To find out, we needed to learn more about the hiring practices of these companies, the kind with active diversity and inclusion offices and with social media feeds declaring "Black Lives Matter." What we found was alarming.
These firms said they were actively seeking diverse candidates, yet they still discriminated against people of color and women. Our results suggest they did not even realize that they were biased in their evaluations of potential new hires.
For this research, we examined 72 employers who recruit graduating seniors at the University of Pennsylvania for full-time positions. Among these were Fortune 500 companies, tech firms, big banks, consulting firms, hedge funds and nonprofit organizations.
We gave each employer 40 randomly generated resumes to review. They knew that the resumes were not from actual students but also knew that their ratings of these resumes (on a 10-point scale) would be used by our machine learning algorithm to match them with real candidates. This gave them an incentive to rate the resumes carefully and honestly.

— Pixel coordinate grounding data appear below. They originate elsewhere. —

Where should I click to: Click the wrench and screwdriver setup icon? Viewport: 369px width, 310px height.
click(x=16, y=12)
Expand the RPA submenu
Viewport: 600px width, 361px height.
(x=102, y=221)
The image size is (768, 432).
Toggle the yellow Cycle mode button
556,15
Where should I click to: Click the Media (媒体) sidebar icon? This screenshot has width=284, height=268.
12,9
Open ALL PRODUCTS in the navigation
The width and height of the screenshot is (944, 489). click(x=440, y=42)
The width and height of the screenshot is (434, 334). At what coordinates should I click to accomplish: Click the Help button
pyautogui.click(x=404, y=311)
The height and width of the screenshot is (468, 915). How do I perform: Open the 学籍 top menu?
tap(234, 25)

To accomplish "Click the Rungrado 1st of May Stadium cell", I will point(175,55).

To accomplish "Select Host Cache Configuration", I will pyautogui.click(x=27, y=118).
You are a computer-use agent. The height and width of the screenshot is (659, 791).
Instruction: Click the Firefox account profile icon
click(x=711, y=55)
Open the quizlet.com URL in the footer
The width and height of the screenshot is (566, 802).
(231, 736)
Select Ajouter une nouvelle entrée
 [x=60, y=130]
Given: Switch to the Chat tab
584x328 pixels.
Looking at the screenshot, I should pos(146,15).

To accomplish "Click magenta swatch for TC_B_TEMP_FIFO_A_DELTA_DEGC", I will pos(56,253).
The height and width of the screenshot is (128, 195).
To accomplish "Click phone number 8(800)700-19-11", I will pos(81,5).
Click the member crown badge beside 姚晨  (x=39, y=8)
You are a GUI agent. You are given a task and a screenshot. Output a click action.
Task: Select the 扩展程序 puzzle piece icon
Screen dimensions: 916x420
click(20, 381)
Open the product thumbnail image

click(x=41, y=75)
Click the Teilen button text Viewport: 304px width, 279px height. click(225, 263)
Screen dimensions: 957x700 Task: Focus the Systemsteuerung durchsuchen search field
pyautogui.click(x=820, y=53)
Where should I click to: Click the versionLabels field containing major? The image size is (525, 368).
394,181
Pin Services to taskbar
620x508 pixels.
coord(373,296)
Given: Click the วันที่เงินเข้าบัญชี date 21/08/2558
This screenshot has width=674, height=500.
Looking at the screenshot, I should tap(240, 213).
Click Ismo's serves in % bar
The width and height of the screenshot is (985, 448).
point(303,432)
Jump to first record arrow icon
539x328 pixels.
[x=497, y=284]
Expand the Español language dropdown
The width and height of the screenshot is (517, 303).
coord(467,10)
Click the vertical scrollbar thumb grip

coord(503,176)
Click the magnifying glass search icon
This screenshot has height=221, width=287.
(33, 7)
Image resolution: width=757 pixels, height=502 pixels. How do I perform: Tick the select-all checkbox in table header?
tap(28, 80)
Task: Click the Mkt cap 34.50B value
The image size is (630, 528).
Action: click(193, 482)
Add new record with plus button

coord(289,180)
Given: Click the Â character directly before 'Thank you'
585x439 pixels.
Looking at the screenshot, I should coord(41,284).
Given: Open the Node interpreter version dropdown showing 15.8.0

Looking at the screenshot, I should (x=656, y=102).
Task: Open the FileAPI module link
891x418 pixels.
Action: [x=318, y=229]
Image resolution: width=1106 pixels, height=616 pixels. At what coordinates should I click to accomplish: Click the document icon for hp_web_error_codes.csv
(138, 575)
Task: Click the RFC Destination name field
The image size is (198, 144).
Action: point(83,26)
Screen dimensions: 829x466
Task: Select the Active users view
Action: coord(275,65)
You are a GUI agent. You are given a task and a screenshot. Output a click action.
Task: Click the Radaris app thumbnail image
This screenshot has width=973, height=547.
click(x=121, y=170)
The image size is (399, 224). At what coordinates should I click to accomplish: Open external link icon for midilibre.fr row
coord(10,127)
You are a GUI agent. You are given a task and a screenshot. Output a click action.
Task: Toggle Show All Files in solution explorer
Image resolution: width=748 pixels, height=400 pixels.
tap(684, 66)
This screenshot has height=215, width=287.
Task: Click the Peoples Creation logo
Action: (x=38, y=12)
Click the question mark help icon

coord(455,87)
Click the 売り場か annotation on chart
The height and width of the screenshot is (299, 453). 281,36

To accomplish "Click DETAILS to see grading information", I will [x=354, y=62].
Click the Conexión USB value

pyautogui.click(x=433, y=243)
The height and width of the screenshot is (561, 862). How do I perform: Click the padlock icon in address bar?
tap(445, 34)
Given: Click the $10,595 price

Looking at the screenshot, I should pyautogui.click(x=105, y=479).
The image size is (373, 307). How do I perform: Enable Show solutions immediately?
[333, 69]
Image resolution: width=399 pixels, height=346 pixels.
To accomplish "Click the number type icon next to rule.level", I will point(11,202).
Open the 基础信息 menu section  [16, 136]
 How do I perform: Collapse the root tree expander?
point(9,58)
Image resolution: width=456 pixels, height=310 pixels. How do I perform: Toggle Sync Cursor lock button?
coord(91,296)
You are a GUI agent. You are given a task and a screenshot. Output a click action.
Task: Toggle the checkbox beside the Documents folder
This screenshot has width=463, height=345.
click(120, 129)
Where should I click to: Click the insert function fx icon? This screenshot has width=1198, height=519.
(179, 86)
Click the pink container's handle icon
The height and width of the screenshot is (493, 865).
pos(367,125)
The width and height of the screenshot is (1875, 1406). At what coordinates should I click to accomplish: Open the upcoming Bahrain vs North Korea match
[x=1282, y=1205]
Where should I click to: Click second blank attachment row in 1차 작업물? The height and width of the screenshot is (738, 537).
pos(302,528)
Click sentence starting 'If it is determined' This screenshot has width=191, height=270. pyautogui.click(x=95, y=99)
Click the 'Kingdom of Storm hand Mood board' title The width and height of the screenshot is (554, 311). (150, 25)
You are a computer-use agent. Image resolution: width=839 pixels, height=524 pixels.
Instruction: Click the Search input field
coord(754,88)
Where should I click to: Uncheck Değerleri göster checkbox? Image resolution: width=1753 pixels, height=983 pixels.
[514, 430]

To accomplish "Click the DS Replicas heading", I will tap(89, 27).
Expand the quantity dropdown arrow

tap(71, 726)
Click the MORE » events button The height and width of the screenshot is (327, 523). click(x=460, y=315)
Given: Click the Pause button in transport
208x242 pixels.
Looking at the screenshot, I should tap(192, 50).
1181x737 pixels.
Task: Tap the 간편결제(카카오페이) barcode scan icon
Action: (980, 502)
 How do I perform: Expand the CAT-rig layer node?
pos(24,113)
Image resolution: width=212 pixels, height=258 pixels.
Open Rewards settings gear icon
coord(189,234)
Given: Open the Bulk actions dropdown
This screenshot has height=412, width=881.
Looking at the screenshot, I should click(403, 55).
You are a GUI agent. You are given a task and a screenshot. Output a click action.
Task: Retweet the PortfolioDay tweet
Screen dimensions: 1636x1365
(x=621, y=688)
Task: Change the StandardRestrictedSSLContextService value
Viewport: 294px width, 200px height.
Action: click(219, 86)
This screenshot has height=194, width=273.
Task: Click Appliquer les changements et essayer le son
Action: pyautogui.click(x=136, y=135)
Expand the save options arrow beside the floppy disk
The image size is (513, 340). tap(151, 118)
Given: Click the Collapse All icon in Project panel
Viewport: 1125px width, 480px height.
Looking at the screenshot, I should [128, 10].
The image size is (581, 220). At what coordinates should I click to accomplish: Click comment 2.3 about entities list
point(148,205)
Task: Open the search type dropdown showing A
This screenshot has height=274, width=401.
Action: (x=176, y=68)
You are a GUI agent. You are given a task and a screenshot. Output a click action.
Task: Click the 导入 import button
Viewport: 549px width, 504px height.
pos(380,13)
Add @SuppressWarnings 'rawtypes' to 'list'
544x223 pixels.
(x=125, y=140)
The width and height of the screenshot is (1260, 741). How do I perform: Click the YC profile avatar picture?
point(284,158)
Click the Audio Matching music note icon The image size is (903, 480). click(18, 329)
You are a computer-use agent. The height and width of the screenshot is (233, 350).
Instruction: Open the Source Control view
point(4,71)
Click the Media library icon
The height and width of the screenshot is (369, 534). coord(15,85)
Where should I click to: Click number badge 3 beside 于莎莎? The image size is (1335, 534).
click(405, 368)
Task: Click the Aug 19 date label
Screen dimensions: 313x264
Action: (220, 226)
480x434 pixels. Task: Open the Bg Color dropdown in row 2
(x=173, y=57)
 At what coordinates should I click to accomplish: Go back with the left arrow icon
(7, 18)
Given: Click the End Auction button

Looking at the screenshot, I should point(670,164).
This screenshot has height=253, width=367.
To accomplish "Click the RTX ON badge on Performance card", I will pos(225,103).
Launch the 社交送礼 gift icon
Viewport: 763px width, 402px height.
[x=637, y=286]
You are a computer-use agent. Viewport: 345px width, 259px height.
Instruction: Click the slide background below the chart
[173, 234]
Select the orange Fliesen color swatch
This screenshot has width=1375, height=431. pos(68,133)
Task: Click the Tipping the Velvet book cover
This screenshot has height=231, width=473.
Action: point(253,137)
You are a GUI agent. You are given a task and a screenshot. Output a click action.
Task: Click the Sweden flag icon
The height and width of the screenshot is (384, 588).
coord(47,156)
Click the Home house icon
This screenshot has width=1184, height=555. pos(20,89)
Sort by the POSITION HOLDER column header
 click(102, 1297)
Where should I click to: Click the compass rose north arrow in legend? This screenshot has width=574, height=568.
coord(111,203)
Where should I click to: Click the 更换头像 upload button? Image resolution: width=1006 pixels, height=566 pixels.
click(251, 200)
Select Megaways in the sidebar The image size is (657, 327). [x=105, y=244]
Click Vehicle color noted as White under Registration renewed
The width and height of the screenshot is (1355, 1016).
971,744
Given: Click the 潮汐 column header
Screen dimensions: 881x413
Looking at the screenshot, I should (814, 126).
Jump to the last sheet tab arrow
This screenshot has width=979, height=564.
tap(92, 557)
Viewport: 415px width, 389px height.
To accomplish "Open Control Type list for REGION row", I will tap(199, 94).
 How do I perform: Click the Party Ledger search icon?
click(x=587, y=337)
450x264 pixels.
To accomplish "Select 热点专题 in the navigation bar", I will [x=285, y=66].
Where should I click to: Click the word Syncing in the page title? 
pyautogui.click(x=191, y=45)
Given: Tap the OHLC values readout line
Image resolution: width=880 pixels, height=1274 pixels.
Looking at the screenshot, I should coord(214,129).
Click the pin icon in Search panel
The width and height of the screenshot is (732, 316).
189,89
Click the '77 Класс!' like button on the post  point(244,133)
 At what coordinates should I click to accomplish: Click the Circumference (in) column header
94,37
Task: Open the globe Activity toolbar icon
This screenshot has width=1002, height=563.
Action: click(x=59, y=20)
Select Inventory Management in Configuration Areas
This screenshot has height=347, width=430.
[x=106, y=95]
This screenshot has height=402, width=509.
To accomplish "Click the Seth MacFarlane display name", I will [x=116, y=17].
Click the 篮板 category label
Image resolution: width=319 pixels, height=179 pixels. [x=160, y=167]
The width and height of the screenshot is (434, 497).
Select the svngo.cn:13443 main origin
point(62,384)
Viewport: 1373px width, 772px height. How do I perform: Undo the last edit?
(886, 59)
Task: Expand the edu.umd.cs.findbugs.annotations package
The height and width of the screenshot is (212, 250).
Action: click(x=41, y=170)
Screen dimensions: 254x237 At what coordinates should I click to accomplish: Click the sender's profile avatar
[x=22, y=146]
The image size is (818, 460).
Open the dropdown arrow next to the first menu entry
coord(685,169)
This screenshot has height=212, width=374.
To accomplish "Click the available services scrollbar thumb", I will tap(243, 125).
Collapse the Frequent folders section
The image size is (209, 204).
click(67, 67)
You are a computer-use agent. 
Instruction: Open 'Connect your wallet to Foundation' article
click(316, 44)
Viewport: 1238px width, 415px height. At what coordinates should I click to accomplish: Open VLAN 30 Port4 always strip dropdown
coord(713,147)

Since the resume components were randomized, employers saw resumes with various GPAs, academic majors, work experiences and skills. We also randomly assigned names indicative of gender and race, allowing us to see if recruiters responded differently to resumes with the same qualifications but different demographic characteristics.
What we found surprised us. While 90% of the employers reported explicitly factoring into their hiring the goal of increasing racial and gender diversity, we saw no preference for female or minority candidates in their ratings. In fact, employers hiring in STEM fields penalized resumes with minority or female names. The effect was big: These candidates were penalized by the equivalent of 0.25 GPA points, based solely on the name at the top of the resume. That meant such a candidate needed a 4.0 GPA to get the same rating as a white male with a 3.75.
Our study suggested that implicit, or unconscious, bias was responsible for this disconnect between intentions and outcomes. Research shows that when decision makers are fatigued or are moving fast, their decisions are more likely to be based on cognitive shortcuts that can introduce bias. Indeed, in our study, discrimination against minorities and women was more pronounced toward the end of each set of resumes the employer viewed, when less time was spent evaluating each one.
Implicit bias, combined with perceived pushes for diversity, can help explain other troubling patterns in the employers' ratings. Employers across all fields gave minority and women applicants less credit for having had a prestigious internship the prior summer. Working for a top employer (such as Goldman Sachs, McKinsey or Google), rather than having a less competitive internship, boosted ratings of white male resumes as much as an extra 0.5 GPA points. Women and minorities got roughly 33% less credit for the same internship. Employers also rated minority and female candidates as significantly less likely to accept a job offer than white male candidates.
It seems that employers who think the firms in their industry are actively seeking diverse candidates assume that a female or minority candidate who snagged a prestigious internship had a leg up, leading them to give minority and female candidates less credit for such internships. Employers may similarly assume that these candidates are being aggressively recruited by other diversity-seeking firms, leading them to think these candidates would be less likely to accept a job, and potentially causing them to extend fewer job offers to these candidates.
The problem with this logic, of course, is that the firms in our study — the kind giving out prestigious internships and going after top candidates — did not rate minorities and women more favorably, and employers recruiting for STEM jobs rated them worse than white males with the same qualifications.
To make headway on diversity, employers must first recognize that they and their competitors may not be as diversity-seeking as they think. From there, firms must take steps to mitigate implicit bias. Attempts to do this in the past, however, have been fraught: Standard forms of diversity training do not appear to work; covering up names does not eliminate race and gender cues elsewhere on a resume; and artificial intelligence recruiting tools can reproduce historic biases.
But technological solutions are improving. And researchers are developing new ways to tackle bias. In our research method, for example, we could measure employer preferences for candidate characteristics (such as GPA and work experience) independently from race and gender. This enabled us to suppress race and gender bias when we matched employers to more than 200 real Penn seniors, allowing us to send the firms more diverse candidates than they would have likely selected on their own. Employers could integrate our method or other similar solutions into their resume screening process.
Bias in resume screening is just one part of the problem. Eliminating bias in employment will require rethinking every aspect of the hiring and promotion process. Our research shows that good intentions and pro-diversity goals aren't enough.
Judd B. Kessler is an associate professor of business economics and public policy at the Wharton School of the University of Pennsylvania. Corinne Low is an assistant professor of business economics and public policy at the Wharton School. This piece was written for the Los Angeles Times.